If only we ate with our eyes, then Yellow Plum would be just fine. The plates, colorful and photogenic, and the decor, contemporary, attractive and gender neutral. Maybe, if Yellow Plum didn't look so nice, I wouldn't feel so disappointed.
Some things about Yellow Plum, formerly Bar Cara, are right. Inside, the bar is welcoming and the dining rooms spacious. Outside, despite the whooshing and wheezing of NJ Transit buses, the comfy sofas and bright yellow umbrellas make the patio a decent, though not ideal, place to sip a cocktail or a beer.
And about those libations - they're another positive. During happy hour, my friend ordered a gin martini that was not to her liking. The male bartender, intuitive and sensing something amiss, came over, asked what the problem was, and mixed an alternate cocktail, all the time with a smile and coolness expected from a professional bartender. The beer list is diverse, showing off some unusual picks and a few local brews.
With that I segue to the unfulfilling elements of Yellow Plum: service and food. On my visits, during both lunch and dinner, weekend and weekday alike, the food service, was uninformed, confused, clumsy (breaking my friends beer bottle - but, hey, accidents happen), and once, arrogant and uncouth, as if we were a bother.
During a dinner visit with three other companions, we began with "BLT" sliders ($12), three small buns filled with a slice of pork belly, tomato jam and molasses. Nice thought, but I found the belly a bit lean and the jam and molasses too sweet, to the extent of suppressing the pork belly presence.

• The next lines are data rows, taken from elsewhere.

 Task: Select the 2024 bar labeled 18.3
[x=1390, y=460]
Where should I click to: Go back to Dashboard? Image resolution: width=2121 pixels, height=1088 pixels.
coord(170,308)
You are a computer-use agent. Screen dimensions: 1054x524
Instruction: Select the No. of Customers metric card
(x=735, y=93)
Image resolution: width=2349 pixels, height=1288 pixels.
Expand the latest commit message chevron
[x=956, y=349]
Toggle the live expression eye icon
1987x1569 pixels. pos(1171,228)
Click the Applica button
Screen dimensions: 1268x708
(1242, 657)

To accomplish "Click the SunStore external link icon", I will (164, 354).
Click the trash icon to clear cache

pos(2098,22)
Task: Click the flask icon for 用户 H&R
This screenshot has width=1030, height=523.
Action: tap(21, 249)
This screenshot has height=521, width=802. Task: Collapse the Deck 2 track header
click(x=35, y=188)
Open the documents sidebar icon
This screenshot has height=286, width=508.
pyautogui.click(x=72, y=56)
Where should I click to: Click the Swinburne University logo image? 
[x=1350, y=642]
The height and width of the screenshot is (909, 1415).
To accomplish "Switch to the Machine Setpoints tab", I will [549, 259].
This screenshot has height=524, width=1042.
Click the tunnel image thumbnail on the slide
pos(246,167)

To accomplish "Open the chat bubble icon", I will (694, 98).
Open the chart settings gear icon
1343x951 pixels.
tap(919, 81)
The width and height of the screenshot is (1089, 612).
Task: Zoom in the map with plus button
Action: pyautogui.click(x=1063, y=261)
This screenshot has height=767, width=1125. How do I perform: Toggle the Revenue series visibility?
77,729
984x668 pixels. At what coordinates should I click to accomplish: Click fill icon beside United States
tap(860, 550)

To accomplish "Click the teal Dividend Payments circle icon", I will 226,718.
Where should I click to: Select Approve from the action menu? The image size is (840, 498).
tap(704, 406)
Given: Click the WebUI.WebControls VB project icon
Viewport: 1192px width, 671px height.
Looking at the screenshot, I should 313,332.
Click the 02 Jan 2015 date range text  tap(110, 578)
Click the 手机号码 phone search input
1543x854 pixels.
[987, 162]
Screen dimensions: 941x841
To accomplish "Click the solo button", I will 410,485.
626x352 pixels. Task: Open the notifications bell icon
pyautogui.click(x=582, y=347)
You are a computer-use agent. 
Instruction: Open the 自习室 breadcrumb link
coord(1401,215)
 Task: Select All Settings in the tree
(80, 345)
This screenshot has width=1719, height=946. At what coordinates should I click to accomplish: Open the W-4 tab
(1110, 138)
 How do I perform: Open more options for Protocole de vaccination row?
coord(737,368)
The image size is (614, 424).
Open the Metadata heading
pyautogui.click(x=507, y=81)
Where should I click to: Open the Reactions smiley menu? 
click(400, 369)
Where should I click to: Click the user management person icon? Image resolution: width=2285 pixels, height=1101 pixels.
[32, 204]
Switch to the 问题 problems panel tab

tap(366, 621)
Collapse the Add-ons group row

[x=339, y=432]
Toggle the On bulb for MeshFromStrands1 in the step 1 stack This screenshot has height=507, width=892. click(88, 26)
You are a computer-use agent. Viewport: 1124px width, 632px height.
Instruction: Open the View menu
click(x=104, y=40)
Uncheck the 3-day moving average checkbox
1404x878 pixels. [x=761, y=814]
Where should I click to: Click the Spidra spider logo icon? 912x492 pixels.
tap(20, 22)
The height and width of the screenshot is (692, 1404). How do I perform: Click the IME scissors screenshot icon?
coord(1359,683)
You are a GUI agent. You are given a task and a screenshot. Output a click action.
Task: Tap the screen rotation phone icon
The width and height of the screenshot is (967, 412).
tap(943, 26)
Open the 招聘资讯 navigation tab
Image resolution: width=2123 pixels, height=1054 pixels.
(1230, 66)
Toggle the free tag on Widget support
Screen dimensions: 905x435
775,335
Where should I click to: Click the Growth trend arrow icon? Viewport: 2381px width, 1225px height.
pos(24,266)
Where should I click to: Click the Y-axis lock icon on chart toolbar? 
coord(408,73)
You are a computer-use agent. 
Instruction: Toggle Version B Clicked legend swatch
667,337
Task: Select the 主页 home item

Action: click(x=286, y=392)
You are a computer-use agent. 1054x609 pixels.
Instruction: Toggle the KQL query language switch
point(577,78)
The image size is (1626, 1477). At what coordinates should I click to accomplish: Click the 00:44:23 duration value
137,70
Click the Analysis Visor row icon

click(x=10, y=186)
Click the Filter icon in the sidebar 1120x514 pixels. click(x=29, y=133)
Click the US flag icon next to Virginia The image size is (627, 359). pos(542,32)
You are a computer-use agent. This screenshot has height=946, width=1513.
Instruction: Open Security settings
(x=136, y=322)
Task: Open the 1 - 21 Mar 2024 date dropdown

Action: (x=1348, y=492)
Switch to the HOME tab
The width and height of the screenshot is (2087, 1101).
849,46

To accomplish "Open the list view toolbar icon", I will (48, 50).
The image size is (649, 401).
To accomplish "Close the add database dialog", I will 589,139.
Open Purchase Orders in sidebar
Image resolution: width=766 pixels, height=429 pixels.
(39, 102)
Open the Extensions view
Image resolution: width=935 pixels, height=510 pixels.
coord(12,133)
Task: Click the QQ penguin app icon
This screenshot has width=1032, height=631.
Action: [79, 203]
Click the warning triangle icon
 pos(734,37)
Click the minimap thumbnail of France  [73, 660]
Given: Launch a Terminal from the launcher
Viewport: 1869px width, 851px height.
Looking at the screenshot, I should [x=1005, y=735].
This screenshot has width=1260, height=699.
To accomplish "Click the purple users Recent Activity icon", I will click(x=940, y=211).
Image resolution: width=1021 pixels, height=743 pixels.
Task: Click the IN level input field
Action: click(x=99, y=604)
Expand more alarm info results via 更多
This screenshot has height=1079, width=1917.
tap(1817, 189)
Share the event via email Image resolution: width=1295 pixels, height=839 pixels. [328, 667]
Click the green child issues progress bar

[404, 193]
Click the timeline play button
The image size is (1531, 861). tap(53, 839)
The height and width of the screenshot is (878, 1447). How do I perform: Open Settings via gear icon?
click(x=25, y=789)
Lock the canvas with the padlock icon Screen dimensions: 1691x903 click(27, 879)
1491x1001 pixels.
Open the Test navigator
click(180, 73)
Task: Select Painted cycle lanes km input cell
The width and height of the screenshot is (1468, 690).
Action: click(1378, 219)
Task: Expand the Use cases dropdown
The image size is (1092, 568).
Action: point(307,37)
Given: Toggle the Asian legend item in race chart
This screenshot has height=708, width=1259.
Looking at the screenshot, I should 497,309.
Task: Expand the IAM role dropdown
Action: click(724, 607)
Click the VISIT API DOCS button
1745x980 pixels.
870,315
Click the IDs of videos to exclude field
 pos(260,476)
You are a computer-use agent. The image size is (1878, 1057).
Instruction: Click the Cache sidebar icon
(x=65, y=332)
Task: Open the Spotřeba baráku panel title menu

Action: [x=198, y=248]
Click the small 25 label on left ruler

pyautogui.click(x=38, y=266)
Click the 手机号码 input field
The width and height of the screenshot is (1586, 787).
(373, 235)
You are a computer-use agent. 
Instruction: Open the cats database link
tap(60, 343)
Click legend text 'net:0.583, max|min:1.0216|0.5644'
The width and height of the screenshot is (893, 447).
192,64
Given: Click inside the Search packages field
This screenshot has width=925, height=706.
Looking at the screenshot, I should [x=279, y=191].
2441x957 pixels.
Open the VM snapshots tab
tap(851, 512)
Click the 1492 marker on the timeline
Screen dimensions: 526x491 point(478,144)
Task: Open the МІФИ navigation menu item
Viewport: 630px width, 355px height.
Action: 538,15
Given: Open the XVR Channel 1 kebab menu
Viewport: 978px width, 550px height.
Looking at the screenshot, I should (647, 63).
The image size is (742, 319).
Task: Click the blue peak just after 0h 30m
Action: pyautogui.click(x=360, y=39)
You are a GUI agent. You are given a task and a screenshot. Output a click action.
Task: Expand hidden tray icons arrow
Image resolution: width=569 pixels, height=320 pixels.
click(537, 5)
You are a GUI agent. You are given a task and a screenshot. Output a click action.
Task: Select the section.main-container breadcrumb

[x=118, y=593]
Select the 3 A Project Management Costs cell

Also among dinner appetizers were scallops ($15) with fennel and a crimson avalanche of chorizo. Seared nicely, they looked great, but the tender sweetness of the scallop was again lost under the smoky chorizo.
The charcuterie platter ($16) was priced fairly and is plenty for two to share, though not the charcuterie enthusiasts would swoon for.
Entrees seemed to fall into the category of overpriced and underwhelming. The skirt steak ($28), though plentiful and cooked to specs, lacked depth of flavor. The steak was served with avocado, and tasty Ancho fries, as well as unappetizing pickled mushrooms that tasted, felt and smelled like they were just emptied from a can. The monkfish ($26) exhibited an awkward texture and again came up short on flavor; simply not worth the sticker price.
The risotto ($23) suffered from Mac n' Cheese Complex. The over-cheesed, over-cooked Arborio rice topped with chorizo and queso fresco bore more resemblance, both in texture and taste, to an overly done-up, orzo mac n' cheese.
Et tu, Brute? Caesar and his famous salad are betrayed at Yellow Plum. It boggles the mind - and the palate - to discern how this deconstruction is akin to a Caesar salad. Creative license is one thing, but this went too far. Essentially a pile of red leaf lettuce on one side of a rectangular plate, a few small chunks of Reggiano, a centralized dollop of what appeared to be a green pesto, and a some colorful grape tomatoes framing the plate, this was hardly an improvement on a classic Caesar salad, especially with the addition of cream cheese croutons: browned, mushy fried cubes of cream cheese.
A colorful cross-section of vegetation does not a great burger make. Field greens, yellow tomatoes, pickles, and get this - a smear of cream cheese adorned my biggest disappointment. More bun and fluff than beef, there was simply too much going on between the buns, and the burger lost its beefy identity. Requested black and blue, or Pittsburg rare, or still mooing, or what have you) it arrived, medium-rare, a bit dry for my liking. National Cheeseburger Day would have been better spent elsewhere.
The pics look nice, but good looks only go so far. Capitalizing on the positives and making improvements where needed would make Yellow Plum a desirable place to enjoy lunch or dinner.